--- Assignment ---
Extract each line holding the word "computer" from the entries.
§
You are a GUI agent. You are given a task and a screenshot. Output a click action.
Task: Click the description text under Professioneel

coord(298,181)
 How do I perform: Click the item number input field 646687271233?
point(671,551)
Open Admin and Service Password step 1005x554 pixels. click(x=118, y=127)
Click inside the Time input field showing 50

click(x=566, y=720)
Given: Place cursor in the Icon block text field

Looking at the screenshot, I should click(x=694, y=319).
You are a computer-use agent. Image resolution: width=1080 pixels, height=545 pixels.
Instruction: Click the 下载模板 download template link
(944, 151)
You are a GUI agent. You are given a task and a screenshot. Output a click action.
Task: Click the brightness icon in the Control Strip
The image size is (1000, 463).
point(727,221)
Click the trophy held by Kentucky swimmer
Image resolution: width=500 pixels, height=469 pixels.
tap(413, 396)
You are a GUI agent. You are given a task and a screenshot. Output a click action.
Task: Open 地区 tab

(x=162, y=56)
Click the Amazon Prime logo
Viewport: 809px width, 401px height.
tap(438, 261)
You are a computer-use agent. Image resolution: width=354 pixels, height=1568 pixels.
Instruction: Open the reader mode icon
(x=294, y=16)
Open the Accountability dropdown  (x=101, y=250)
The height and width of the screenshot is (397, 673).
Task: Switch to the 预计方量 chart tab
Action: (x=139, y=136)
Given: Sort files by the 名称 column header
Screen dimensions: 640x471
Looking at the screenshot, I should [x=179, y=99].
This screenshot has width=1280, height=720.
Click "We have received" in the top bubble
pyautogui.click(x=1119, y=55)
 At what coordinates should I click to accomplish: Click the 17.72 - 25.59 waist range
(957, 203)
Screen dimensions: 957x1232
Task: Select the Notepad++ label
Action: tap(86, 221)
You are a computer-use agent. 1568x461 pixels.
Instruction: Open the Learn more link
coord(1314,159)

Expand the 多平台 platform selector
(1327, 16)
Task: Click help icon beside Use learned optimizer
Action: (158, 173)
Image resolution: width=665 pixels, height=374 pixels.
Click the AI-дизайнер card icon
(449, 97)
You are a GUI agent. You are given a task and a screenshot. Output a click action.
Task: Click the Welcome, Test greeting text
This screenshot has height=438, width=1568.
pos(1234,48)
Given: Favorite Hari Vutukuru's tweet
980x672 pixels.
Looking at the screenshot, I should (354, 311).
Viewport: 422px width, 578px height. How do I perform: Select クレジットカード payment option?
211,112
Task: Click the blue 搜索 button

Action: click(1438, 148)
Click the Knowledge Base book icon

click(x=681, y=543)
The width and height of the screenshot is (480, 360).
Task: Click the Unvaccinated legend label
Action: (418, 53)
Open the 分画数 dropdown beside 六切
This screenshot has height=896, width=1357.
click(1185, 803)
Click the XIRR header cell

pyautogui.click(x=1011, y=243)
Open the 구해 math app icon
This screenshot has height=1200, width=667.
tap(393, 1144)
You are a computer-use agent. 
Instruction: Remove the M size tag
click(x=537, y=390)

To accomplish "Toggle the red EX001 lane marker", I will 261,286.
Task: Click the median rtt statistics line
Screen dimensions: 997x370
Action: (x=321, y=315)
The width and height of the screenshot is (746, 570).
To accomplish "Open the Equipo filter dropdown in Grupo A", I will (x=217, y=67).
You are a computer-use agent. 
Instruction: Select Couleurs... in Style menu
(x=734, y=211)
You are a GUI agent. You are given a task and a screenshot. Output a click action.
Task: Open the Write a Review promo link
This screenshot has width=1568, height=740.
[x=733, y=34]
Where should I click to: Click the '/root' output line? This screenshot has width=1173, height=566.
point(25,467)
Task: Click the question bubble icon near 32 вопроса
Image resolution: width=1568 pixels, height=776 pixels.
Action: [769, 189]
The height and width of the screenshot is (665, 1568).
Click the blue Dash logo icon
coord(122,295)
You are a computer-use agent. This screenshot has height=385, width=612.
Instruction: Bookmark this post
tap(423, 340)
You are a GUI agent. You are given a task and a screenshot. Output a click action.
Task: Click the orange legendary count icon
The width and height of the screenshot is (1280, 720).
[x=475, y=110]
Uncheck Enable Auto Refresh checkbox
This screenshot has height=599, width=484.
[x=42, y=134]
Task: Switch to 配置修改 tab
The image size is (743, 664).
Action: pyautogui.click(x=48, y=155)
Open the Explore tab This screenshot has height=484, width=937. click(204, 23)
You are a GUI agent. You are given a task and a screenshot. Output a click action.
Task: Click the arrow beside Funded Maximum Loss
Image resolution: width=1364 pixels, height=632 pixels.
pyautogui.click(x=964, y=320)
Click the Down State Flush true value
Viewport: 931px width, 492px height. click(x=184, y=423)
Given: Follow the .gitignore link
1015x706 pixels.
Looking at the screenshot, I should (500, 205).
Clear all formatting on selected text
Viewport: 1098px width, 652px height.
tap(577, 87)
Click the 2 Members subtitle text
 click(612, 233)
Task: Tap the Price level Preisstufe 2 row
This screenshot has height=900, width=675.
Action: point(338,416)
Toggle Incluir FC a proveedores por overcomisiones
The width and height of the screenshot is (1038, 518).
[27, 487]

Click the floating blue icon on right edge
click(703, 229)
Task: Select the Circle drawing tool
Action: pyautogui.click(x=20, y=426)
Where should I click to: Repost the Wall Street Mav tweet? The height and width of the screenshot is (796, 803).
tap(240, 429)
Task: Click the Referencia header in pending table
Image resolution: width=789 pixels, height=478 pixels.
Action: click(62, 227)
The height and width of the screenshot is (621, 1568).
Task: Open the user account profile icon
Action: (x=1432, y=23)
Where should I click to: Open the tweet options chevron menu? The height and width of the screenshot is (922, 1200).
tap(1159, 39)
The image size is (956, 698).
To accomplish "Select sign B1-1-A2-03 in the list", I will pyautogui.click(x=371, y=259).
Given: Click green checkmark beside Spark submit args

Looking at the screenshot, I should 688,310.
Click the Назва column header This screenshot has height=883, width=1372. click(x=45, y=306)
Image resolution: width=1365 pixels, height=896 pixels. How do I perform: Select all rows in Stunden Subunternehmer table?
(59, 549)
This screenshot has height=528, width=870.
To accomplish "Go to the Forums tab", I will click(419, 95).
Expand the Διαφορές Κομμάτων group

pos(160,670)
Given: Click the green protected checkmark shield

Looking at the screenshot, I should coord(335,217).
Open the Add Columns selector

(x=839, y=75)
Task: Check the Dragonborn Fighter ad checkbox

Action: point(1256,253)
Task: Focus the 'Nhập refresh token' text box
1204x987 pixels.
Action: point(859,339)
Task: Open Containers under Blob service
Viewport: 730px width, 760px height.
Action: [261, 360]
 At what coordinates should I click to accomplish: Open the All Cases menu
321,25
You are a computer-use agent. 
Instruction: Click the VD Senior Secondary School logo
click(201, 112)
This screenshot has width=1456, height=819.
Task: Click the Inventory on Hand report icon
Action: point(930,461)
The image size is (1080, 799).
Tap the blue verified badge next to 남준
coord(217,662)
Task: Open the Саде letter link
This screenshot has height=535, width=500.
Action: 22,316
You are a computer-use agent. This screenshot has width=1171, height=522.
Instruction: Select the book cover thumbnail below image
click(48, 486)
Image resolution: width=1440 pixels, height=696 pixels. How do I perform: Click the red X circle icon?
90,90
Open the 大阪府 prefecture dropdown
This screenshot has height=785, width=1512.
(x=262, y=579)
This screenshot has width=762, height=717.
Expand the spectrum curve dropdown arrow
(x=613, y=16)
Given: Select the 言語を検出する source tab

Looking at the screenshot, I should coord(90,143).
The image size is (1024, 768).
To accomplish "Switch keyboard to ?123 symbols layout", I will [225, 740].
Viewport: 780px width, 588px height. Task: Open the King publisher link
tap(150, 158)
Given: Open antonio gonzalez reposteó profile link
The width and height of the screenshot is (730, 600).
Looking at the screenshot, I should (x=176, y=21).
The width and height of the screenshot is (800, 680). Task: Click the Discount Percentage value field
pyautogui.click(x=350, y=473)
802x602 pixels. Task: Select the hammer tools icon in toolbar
§
--- Written reply ---
You are a computer-use agent. Image resolution: width=1080 pixels, height=545 pixels.
You are a computer-use agent. Image resolution: width=354 pixels, height=1568 pixels.
You are a computer-use agent. 1568x461 pixels.
You are a computer-use agent. 
You are a computer-use agent. 
You are a computer-use agent. This screenshot has height=385, width=612.
You are a computer-use agent. 
You are a computer-use agent. This screenshot has width=1171, height=522.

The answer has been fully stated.